[Element lookup records]
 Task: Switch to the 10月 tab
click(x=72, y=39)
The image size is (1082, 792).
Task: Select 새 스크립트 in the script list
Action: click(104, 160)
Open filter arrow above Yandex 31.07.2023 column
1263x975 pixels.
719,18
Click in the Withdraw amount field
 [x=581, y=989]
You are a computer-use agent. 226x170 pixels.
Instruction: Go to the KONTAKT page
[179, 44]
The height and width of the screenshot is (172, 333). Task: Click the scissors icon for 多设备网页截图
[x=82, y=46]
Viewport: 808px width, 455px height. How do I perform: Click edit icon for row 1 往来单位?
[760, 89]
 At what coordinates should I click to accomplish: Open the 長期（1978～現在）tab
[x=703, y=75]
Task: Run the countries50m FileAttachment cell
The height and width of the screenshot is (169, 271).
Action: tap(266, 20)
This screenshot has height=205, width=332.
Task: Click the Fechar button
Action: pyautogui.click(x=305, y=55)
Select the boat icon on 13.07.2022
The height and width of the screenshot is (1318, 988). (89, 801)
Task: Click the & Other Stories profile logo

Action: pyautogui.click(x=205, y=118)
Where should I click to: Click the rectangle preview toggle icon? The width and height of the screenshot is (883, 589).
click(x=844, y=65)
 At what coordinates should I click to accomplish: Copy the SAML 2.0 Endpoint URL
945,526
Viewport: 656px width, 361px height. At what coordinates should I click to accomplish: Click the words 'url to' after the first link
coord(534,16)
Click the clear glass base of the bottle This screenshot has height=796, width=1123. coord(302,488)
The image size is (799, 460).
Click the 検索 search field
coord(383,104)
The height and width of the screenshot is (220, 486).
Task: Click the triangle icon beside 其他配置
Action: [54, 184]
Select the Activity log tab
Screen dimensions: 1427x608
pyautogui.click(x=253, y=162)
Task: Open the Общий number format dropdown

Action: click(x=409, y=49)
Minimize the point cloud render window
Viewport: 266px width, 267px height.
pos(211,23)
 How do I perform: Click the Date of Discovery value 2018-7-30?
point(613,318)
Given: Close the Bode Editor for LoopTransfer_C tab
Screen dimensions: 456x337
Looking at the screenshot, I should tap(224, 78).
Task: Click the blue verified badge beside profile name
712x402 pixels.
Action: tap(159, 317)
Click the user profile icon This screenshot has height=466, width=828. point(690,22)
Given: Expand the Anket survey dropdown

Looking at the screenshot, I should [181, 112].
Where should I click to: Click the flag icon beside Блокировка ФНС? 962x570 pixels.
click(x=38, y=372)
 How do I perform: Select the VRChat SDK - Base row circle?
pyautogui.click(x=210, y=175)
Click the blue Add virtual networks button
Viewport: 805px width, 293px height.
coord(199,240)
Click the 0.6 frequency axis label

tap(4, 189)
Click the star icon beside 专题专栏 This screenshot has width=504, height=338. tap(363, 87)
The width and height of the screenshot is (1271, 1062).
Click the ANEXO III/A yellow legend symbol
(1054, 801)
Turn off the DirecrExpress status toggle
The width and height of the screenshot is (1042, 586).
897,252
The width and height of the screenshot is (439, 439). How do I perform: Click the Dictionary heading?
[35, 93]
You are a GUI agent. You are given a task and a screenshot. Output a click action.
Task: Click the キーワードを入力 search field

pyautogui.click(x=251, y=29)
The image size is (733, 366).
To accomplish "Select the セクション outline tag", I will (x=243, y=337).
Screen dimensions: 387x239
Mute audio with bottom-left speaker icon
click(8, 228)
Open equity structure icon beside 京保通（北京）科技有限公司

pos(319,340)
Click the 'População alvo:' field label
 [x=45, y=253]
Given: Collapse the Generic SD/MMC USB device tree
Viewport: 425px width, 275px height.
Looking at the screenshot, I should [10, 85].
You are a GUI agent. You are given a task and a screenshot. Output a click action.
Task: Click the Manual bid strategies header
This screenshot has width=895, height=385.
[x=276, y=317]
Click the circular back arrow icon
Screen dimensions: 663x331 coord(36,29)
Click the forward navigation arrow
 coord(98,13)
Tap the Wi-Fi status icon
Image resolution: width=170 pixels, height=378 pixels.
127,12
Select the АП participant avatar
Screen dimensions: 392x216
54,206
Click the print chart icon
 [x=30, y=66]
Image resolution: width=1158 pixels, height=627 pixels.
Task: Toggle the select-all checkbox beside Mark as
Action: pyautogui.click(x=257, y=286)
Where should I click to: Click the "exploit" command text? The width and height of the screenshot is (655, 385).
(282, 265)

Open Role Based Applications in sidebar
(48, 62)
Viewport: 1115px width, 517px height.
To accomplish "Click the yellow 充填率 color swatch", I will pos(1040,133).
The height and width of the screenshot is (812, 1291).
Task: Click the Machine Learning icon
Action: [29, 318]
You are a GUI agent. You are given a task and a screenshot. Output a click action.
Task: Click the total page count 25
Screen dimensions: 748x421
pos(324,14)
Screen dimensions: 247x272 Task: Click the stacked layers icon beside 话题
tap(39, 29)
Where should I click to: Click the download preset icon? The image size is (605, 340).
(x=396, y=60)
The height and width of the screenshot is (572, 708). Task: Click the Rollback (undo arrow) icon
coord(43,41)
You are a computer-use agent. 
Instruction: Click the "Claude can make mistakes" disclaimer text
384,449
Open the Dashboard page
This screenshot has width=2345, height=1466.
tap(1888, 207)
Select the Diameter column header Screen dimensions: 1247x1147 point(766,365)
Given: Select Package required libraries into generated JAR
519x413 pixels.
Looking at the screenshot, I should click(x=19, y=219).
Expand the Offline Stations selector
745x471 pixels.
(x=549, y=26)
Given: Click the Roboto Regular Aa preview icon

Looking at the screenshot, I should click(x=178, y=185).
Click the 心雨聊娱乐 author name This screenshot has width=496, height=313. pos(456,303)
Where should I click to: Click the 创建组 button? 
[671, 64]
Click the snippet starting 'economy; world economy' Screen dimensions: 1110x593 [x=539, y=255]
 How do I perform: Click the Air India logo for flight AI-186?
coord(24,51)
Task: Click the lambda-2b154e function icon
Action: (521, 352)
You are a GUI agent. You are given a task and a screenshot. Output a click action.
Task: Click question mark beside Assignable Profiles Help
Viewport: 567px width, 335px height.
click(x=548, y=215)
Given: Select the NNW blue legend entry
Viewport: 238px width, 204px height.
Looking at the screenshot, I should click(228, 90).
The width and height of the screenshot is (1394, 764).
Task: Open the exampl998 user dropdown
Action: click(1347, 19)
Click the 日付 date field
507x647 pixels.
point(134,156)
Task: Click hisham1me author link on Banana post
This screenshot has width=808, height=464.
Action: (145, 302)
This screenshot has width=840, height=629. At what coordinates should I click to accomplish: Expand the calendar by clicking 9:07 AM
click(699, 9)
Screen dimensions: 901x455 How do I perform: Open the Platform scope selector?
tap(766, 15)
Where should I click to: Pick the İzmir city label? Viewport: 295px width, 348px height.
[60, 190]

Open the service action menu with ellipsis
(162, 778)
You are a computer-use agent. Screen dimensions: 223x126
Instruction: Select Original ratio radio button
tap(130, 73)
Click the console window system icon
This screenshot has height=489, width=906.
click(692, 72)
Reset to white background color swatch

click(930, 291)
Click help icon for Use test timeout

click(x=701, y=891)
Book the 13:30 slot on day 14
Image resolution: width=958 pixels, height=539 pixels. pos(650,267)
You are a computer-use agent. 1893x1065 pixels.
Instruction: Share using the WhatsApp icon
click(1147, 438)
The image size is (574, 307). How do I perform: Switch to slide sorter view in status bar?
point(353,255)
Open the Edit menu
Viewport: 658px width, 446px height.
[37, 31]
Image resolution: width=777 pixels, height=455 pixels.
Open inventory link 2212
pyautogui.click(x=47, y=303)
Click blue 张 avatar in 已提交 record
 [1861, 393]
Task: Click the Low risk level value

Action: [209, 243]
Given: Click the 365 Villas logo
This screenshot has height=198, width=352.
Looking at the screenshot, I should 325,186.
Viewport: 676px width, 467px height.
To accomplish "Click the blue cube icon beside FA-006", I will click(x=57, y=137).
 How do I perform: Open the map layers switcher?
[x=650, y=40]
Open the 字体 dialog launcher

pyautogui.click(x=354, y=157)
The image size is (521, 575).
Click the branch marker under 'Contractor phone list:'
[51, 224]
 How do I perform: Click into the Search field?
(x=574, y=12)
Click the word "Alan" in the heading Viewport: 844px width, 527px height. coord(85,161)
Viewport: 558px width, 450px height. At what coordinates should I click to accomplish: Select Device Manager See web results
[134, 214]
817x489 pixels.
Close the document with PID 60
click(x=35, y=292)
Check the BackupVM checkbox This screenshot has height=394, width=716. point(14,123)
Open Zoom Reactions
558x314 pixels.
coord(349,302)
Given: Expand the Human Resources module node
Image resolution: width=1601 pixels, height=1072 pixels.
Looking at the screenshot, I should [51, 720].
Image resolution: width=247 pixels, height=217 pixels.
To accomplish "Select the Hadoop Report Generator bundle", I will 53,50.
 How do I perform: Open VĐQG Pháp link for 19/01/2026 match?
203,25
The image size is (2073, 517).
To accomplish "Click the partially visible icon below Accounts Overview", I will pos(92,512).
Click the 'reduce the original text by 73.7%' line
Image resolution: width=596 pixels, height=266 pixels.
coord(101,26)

### INSTRUCTIONS FOR THE TASK
Copy out the part of the records that opens with the line containing "is (655, 385)." and closes with the line containing "(x=396, y=60)", with both of those lines included. Reproduce every line in that span word for word.

### ANSWER TO THE TASK
Where should I click to: Click the "exploit" command text? The width and height of the screenshot is (655, 385).
(282, 265)

Open Role Based Applications in sidebar
(48, 62)
Viewport: 1115px width, 517px height.
To accomplish "Click the yellow 充填率 color swatch", I will pos(1040,133).
The height and width of the screenshot is (812, 1291).
Task: Click the Machine Learning icon
Action: [29, 318]
You are a GUI agent. You are given a task and a screenshot. Output a click action.
Task: Click the total page count 25
Screen dimensions: 748x421
pos(324,14)
Screen dimensions: 247x272 Task: Click the stacked layers icon beside 话题
tap(39, 29)
Where should I click to: Click the download preset icon? The image size is (605, 340).
(x=396, y=60)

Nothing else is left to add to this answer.